Records from a data source
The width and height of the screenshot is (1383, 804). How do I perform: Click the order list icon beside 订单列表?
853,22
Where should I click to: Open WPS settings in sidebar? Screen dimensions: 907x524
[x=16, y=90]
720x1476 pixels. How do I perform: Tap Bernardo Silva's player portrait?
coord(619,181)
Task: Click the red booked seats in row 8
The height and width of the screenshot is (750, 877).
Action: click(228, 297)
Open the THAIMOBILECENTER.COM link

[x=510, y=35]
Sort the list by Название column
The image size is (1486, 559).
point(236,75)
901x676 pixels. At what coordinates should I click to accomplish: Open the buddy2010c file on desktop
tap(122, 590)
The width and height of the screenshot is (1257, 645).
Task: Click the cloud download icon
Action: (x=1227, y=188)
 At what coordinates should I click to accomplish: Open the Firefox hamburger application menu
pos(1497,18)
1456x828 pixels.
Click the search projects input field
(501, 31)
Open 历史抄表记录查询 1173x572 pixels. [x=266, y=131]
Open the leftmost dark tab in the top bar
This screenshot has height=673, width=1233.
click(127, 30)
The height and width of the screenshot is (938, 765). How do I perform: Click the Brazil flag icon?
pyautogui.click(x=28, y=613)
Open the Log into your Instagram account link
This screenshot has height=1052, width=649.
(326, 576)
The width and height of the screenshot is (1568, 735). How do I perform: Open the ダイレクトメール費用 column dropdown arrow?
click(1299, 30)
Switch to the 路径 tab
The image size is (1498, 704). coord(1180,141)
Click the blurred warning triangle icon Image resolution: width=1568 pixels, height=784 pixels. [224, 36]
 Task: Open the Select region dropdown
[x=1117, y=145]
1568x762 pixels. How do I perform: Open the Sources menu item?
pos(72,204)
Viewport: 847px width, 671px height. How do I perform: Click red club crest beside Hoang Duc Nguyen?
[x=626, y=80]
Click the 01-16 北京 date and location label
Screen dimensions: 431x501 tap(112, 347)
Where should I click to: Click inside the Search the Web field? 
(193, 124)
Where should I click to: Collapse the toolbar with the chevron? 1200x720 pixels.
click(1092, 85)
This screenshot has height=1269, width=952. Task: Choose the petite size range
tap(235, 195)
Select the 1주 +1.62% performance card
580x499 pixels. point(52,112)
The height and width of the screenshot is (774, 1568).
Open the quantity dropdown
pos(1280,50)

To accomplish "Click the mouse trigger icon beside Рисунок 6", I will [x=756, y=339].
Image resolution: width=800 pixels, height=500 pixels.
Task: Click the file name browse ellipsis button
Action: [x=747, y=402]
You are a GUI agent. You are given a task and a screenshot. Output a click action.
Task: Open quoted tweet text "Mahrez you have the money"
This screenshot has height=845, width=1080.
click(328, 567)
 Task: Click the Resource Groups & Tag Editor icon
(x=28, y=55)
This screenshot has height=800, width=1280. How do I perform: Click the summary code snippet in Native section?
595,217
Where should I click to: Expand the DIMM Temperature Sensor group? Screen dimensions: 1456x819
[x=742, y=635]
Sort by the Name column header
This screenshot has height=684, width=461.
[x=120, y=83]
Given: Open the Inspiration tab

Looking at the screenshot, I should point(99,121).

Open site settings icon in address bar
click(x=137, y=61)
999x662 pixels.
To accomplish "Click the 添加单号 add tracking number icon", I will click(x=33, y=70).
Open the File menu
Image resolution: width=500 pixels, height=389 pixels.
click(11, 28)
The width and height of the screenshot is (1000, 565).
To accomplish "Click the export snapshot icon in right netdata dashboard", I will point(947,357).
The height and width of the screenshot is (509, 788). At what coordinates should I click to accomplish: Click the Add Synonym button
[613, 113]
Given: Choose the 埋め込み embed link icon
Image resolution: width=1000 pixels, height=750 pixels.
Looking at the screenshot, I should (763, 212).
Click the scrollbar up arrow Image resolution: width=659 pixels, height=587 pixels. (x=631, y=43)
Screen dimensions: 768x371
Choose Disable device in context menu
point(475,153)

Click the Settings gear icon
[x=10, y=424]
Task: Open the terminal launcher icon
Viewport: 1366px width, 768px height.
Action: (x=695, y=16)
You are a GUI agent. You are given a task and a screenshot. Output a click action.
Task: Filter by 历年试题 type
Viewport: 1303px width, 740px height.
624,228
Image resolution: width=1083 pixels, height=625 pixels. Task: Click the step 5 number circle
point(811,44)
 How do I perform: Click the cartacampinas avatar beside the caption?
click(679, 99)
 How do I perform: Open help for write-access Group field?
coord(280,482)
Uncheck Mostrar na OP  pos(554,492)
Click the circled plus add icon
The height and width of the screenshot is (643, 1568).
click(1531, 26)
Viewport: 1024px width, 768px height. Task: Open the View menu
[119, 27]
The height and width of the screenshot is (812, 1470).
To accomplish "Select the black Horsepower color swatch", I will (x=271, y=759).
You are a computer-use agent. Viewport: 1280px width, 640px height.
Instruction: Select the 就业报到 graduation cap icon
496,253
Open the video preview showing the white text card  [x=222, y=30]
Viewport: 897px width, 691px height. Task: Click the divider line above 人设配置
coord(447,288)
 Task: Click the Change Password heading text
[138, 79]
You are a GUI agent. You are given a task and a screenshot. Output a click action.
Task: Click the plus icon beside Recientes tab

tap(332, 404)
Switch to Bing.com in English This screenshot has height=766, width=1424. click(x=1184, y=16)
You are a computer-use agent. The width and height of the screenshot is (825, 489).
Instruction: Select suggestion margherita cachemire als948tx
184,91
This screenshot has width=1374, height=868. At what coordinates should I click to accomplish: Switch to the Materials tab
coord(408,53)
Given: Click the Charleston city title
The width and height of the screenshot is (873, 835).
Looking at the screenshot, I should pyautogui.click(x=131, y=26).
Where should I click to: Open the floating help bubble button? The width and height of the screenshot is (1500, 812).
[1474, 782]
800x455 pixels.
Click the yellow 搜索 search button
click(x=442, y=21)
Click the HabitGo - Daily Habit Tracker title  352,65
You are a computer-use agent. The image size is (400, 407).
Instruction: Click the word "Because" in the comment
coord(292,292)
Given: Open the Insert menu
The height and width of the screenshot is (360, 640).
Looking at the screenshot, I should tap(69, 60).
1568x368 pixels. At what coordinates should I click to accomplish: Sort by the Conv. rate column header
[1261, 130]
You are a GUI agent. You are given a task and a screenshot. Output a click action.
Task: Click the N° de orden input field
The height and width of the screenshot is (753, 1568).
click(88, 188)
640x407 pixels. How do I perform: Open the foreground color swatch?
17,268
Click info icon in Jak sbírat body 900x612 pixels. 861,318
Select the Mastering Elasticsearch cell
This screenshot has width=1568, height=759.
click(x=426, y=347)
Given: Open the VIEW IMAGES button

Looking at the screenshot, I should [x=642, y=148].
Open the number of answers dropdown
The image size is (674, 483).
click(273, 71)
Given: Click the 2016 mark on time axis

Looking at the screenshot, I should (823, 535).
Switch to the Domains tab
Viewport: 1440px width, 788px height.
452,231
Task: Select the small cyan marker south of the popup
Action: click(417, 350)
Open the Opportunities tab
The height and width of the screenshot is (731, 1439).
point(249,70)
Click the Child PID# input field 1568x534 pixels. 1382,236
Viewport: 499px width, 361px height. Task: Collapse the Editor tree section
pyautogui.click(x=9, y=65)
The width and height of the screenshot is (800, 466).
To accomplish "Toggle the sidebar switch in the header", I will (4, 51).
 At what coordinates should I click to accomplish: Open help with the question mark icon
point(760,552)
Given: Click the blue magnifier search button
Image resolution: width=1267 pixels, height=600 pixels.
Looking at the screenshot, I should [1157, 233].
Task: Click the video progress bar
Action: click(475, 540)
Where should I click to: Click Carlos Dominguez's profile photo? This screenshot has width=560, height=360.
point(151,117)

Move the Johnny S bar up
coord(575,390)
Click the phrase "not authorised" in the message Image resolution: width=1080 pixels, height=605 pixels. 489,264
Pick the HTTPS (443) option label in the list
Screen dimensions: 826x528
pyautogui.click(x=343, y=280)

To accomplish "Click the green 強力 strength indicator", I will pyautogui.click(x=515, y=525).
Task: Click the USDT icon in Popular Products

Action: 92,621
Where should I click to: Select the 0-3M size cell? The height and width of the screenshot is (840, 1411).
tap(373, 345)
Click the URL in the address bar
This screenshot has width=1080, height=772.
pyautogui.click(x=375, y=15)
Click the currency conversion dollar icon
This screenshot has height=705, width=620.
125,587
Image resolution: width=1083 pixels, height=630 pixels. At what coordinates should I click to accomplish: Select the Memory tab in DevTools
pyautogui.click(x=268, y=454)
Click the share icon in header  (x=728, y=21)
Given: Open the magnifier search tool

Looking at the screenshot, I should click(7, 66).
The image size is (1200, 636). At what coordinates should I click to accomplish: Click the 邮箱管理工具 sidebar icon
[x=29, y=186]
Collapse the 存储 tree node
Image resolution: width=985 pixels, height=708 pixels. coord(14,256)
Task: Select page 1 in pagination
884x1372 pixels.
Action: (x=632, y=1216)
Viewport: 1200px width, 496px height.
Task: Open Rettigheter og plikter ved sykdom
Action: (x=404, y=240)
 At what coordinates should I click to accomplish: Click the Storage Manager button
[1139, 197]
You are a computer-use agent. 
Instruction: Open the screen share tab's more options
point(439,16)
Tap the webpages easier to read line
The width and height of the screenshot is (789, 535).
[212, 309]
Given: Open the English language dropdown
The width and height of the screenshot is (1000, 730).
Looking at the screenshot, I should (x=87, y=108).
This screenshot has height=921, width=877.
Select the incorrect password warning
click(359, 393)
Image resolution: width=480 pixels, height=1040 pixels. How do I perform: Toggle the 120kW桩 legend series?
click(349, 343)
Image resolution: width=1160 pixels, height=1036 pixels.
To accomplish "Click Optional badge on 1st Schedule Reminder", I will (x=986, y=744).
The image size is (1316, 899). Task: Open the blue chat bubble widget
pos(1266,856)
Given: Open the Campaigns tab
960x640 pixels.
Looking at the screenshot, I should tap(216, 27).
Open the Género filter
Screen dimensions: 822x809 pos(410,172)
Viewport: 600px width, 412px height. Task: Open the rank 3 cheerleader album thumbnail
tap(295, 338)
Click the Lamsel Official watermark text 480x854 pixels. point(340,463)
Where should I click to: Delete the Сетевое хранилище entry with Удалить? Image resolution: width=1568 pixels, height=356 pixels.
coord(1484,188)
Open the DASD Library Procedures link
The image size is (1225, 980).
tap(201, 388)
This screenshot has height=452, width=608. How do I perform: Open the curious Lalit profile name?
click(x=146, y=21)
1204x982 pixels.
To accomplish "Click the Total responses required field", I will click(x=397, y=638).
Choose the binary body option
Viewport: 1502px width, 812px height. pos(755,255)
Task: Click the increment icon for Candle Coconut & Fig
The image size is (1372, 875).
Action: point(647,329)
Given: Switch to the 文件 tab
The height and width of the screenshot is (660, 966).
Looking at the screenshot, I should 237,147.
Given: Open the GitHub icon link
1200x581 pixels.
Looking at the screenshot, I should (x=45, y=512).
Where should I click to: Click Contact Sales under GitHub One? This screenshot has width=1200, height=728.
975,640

ASSIGNED TASK:
Check each line of the records for the word "title" and extract those that contain it.

ANSWER FOR THE TASK:
Given: Click the Charleston city title
Click the HabitGo - Daily Habit Tracker title  352,65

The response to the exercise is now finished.